The plan of the church is T-shaped, facing almost exactly east, with a rectangular apse flanked by two similarly-shaped chapels. This is a typical design of Burgundy-style Romanesque-Gothic as introduced into Italy by the Cistercian order of monks.
The well-preserved exterior of the building presents high walls carefully constructed of squared-off blocks of local sandstone, with very little decoration. Along the sides of the nave there are six tall round-topped windows, of which only two are open.
The transept is pierced with seven windows, similar to those on the nave but smaller, apart from the large window on the choir which has a pointed arch. At the left-hand corner of the transept a subsidiary door was created with a semi-circular arch; but this was filled in quite soon after it was opened, no doubt to maintain the wall’s stability. Another narrower door on the same side is open and in use.

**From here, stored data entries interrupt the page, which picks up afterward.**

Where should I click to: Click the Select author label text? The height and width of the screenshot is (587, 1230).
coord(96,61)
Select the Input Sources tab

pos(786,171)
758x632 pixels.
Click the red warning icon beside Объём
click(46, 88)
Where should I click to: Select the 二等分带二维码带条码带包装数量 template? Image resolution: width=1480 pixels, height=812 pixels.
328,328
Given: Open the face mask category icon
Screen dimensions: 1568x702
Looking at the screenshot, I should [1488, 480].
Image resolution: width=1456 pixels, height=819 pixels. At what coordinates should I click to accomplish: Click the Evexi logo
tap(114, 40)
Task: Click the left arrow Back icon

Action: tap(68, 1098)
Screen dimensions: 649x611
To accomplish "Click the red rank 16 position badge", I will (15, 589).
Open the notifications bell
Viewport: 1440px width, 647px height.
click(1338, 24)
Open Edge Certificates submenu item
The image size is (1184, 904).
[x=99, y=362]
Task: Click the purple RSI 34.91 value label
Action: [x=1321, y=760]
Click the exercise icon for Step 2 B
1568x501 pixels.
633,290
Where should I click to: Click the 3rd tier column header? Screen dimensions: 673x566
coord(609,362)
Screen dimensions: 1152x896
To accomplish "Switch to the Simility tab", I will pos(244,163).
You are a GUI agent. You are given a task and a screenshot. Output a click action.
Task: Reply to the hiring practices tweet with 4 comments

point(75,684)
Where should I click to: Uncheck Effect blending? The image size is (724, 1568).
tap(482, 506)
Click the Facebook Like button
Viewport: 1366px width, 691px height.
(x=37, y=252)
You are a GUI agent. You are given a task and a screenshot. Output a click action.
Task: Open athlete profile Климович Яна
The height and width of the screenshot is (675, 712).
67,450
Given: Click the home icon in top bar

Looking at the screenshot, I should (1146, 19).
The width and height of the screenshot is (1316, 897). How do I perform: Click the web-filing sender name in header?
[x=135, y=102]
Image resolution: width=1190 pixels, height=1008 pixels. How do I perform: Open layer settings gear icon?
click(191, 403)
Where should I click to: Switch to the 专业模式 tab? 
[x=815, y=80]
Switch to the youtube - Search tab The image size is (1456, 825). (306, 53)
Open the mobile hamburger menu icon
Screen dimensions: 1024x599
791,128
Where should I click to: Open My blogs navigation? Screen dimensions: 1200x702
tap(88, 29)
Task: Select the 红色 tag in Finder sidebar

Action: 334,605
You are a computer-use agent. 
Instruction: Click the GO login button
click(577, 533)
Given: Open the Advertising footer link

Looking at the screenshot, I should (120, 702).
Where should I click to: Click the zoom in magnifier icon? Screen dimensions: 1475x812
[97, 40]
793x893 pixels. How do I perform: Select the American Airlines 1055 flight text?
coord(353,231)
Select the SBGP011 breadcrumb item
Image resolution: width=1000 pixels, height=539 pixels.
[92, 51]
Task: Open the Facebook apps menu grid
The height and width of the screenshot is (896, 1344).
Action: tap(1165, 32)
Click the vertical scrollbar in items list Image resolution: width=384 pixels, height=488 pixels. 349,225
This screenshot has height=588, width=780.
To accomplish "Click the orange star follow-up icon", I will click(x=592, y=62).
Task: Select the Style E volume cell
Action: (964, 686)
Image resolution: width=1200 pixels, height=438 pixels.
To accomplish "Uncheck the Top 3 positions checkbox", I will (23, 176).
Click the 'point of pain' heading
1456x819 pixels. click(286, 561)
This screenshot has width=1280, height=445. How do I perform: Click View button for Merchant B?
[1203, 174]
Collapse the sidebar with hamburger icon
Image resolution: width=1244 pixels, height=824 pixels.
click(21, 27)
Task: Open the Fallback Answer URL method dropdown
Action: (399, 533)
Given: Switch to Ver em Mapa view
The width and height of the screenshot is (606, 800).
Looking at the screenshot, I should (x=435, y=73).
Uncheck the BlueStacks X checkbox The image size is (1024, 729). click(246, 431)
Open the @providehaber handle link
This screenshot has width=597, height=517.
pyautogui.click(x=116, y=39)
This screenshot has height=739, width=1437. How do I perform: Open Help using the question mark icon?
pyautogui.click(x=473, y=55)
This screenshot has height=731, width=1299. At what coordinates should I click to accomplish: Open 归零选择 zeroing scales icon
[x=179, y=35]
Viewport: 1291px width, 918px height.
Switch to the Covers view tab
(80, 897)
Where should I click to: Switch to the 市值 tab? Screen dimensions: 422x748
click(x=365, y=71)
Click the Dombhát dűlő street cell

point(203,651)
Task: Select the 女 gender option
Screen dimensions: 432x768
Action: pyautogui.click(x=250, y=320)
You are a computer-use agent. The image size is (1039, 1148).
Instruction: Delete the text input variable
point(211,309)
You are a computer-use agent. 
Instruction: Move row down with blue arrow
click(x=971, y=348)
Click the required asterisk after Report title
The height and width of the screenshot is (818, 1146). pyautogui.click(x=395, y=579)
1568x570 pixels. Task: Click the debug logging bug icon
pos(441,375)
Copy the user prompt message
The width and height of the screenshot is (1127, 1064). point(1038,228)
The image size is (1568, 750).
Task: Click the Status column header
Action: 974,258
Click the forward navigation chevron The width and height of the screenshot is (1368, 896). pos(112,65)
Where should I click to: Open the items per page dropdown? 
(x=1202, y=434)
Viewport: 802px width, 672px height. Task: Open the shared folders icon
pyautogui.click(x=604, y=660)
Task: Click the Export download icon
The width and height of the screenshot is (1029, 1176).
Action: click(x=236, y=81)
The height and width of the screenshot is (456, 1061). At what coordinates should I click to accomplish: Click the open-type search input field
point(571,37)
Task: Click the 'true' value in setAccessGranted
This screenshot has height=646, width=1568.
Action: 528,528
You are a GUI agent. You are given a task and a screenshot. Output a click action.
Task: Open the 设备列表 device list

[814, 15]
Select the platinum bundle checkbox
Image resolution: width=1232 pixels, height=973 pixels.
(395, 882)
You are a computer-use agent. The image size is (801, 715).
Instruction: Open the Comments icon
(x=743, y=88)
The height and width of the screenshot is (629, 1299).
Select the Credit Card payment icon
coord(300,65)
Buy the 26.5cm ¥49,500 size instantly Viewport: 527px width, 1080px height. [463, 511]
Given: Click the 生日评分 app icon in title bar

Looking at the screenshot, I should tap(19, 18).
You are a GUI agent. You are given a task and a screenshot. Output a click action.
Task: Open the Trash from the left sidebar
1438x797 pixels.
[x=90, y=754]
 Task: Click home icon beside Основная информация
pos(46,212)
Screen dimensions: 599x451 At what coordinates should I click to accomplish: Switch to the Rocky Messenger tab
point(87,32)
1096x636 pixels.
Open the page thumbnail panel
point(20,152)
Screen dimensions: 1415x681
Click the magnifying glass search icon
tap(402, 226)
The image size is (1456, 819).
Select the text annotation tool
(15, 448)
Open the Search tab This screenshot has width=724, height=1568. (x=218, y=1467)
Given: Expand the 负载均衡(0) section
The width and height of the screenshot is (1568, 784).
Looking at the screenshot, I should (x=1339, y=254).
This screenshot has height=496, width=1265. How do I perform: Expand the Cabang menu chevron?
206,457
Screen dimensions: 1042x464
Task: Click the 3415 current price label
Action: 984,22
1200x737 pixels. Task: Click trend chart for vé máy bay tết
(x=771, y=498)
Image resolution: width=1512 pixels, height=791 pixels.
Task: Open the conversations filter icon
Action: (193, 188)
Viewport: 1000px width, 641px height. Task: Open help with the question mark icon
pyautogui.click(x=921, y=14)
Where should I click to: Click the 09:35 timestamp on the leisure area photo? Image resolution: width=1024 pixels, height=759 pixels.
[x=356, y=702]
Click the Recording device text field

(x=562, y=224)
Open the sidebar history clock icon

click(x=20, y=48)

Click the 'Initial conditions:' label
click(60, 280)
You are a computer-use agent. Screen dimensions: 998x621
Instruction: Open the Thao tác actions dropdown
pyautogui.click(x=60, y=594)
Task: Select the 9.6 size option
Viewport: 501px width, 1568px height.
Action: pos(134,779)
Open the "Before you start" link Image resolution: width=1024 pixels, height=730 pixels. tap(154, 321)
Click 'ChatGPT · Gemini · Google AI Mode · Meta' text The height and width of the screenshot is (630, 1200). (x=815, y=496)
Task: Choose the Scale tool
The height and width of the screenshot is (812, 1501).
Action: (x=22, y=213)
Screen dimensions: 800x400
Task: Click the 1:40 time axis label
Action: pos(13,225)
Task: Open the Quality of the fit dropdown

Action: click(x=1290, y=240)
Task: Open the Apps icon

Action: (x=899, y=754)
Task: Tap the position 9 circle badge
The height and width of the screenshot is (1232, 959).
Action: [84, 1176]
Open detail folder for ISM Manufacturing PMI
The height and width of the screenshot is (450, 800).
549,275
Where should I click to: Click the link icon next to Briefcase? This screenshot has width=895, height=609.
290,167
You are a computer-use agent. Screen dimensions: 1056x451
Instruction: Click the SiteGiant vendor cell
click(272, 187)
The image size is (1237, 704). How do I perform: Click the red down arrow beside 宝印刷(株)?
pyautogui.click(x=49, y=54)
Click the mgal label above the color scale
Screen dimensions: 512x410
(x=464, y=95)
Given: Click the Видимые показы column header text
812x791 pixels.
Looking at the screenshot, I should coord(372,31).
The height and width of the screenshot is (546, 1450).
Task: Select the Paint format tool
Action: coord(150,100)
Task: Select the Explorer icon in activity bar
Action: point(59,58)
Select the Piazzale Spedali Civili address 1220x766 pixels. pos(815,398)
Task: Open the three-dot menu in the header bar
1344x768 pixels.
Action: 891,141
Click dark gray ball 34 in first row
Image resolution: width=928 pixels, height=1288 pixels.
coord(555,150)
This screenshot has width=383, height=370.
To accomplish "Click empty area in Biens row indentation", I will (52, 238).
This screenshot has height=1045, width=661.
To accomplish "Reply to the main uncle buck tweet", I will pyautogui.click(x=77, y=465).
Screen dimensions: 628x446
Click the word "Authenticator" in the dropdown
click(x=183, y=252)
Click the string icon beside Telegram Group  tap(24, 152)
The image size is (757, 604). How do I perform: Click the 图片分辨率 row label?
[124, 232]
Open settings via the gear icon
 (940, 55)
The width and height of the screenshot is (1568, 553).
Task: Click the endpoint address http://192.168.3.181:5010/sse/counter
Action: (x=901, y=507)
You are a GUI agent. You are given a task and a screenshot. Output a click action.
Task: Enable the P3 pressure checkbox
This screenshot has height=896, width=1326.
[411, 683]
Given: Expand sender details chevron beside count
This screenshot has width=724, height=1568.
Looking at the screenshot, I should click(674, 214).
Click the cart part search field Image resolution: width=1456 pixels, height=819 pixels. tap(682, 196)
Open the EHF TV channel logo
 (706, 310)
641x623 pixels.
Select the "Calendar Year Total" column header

The most decorated part of the church is its façade. The main door is surrounded by pilasters and slim columns, which above their capitals curve into a low arch, above which there is an acute-angled cusp. Further up, separated off by a horizontal frame carved with two rows of leaves, there is a magnificent rose window subdivided by small trilobated columns.
The interior of the church feels quite different, having been re-structured in the eighteenth century. The walls were whitewashed, covering over numerous fresco paintings of the fourteenth-century Sienese school; and some windows were blocked to make space for some unimpressive stucco altars. The interior space was divided by composite columns supporting slim vaults of quartz, which altered the spatial proportions and hid the original carved roof beams. This masterpiece of bad taste was carried out in the second half of the eighteenth century, and finished off in 1797 with the building of an enormous alabaster altar.
The artistic importance of this church led to its restoration in 1933 by the Superintendency for Tuscan Monuments, which stripped it of some of its Baroque additions.
Although this restoration was incomplete, it gave a new character to the interior. Five Baroque altars were demolished, and three sandstone altars were re-established against the internal wall. The whitewash was chipped away, revealing some wonderful frescoes, some of them complete and others only fragmentary. Five windows were re-opened, the sacristy area and the two side chapels were restored. However, insufficient funds meant that the restoration was unfnished: the vaults which rest on the ten huge columns still block the four windows in the nave.